Belgique

Abus de biens sociaux, faux et usage de faux par un fonctionnaire public, infractions aux lois sur la comptabilité et notamment tenue d'une comptabilité irrégulière avec intention frauduleuse: ce sont les trois chefs d'inculpation décernés hier en fin d'après-midi par la juge d'instruction Backelandt, au terme de plusieurs heures d'interrogatoire. Mis sous mandat d'arrêt, il a été écroué la prison de Jamioulx. Il reste présumé innocent.

Fausse comptabilité

Ce que paraissent recouvrir ces trois chefs d'inculpation, ce sont les excès soulignés dès la mise sur la place publique du rapport de second suivi d'audit: des achats de vin, des frais de restaurant exorbitants, autant de dépenses dont on voyait mal le lien avec la gestion «normale» d'une société de logements sociaux. Sans doute les premiers examens de la comptabilité de «La Carolorégienne» auront-ils convaincu les enquêteurs de l'Office central de répression de la corruption qu'il avait fallu «maquiller» les chiffres pour que ces errements et ces erreurs n'apparaissent pas au grand jour, à supposer que des administrateurs normalement avisés aient pu s'en rendre compte. La comptabilité irrégulière découle tout naturellement serait-on tenté d'écrire, des deux premières infractions...

Fidèle de Van Cau

Le coup de théâtre politique et judiciaire d'hier touche un des échevins les plus médiatiques: Charleroi-la-Sportive, c'était lui, par l'agrandissement du stade communal, notamment. C'était celui qui fonçait, parfois tête baissée et sans trop s'encombrer des dégâts collatéraux que sa fougue pouvait susciter.
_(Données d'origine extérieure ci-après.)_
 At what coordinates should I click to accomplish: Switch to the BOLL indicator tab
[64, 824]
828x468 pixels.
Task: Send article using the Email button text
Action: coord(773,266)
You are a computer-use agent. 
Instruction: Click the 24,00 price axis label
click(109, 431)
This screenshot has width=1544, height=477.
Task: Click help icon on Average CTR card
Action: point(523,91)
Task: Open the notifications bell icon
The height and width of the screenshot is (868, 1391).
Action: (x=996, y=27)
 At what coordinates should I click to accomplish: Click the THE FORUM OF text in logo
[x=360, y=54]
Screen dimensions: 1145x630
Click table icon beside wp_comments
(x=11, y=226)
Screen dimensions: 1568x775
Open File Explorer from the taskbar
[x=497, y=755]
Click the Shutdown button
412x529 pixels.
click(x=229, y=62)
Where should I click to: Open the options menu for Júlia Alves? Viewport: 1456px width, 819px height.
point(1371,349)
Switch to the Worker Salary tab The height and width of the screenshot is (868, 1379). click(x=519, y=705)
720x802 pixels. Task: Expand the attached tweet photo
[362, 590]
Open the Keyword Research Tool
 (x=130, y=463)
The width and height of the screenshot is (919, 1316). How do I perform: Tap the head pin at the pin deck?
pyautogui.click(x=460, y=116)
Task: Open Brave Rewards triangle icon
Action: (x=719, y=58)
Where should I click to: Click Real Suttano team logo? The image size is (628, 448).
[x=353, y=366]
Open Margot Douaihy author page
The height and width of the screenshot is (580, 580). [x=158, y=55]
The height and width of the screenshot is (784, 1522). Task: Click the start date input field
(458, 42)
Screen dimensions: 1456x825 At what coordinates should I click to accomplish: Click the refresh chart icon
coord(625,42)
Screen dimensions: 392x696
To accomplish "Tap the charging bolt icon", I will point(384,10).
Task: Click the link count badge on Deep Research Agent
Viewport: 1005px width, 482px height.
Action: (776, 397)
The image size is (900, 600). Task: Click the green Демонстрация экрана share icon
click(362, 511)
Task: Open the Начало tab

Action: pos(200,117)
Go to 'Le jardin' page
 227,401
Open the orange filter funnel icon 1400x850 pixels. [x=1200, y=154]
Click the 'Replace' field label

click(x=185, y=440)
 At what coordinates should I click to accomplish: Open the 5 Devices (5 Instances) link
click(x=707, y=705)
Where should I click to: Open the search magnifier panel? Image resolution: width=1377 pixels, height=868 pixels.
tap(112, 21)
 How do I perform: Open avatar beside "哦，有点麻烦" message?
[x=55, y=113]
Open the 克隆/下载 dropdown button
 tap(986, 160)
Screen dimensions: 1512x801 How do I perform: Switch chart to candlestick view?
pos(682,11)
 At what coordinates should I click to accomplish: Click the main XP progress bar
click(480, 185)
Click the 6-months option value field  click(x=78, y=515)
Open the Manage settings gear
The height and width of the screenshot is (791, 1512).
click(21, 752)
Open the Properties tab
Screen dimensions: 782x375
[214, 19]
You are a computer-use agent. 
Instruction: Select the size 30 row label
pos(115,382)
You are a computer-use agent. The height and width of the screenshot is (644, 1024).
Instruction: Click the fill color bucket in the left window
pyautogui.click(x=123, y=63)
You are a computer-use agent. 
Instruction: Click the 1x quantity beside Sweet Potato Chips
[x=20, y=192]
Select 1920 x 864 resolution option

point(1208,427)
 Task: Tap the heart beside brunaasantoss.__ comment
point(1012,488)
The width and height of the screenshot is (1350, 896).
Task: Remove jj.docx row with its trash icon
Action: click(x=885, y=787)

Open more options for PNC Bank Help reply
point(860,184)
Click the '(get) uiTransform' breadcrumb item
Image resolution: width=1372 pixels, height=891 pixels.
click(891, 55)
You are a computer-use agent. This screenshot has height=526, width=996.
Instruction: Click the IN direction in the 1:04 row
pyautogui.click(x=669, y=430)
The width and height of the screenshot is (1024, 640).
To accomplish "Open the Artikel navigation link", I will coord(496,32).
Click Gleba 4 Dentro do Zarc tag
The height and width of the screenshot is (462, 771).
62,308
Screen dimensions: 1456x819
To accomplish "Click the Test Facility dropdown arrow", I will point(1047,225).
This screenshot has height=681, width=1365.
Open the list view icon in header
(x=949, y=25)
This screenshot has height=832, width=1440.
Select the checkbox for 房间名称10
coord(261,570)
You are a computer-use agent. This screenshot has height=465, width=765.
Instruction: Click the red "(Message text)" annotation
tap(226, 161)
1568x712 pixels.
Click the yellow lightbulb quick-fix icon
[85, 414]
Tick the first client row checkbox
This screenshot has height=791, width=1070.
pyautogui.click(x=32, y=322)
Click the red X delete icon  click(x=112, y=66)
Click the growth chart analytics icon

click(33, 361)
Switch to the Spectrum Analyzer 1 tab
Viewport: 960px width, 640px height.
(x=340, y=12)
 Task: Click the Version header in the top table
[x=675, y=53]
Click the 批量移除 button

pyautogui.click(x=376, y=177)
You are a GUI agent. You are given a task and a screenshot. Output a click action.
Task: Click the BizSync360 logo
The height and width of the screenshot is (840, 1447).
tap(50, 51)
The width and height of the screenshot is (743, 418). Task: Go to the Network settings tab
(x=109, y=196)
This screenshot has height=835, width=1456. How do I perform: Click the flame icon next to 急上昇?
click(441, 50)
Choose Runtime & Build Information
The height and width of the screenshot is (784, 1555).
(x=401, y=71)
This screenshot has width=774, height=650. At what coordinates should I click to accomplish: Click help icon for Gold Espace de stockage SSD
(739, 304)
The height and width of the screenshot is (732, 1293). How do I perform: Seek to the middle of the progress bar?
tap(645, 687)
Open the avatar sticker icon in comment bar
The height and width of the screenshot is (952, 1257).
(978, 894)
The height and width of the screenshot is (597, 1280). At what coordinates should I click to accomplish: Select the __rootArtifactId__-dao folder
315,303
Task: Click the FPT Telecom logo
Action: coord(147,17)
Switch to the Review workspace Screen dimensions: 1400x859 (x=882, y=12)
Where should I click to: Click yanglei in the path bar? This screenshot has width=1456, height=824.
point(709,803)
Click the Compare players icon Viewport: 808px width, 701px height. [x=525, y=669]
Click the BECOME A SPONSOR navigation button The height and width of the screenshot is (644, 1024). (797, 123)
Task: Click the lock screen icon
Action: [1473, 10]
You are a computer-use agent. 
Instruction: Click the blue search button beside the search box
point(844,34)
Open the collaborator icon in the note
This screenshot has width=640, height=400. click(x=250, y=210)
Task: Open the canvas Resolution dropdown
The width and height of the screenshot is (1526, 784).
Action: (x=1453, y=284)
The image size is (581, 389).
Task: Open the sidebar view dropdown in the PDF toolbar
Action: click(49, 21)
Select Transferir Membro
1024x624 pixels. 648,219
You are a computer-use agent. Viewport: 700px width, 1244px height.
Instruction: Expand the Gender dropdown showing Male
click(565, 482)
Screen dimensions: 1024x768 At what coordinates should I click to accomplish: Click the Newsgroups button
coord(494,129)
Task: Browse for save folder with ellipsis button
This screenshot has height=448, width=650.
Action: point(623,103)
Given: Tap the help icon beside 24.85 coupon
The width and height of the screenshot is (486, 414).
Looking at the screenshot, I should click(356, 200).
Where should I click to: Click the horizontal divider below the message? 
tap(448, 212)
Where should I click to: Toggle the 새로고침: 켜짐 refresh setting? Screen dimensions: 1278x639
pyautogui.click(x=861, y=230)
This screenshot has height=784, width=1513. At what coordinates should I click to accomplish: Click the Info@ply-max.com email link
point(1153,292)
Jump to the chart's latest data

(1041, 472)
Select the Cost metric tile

Mais Claude Despiegeleer, c'était aussi et surtout un fidèle d'entre les fidèles de Van Cau: à ses côtés quand il était bourgmestre, il avait ensuite tenu un rôle d'auditeur attentif, sinon de contrôleur de Jacques Van Gompel pour compte de Jean-Claude Van Cauwenberghe quand celui-ci était parti pour Namur. Proche parmi les proches, Claude Despiegeleer l'aura aussi été jusque dans ses derniers moments de liberté. A peine l'ex-échevin était-il sous mandat d'arrêt que Jean-Claude Van Cauwenberghe quittait ses fonctions de ministre-président.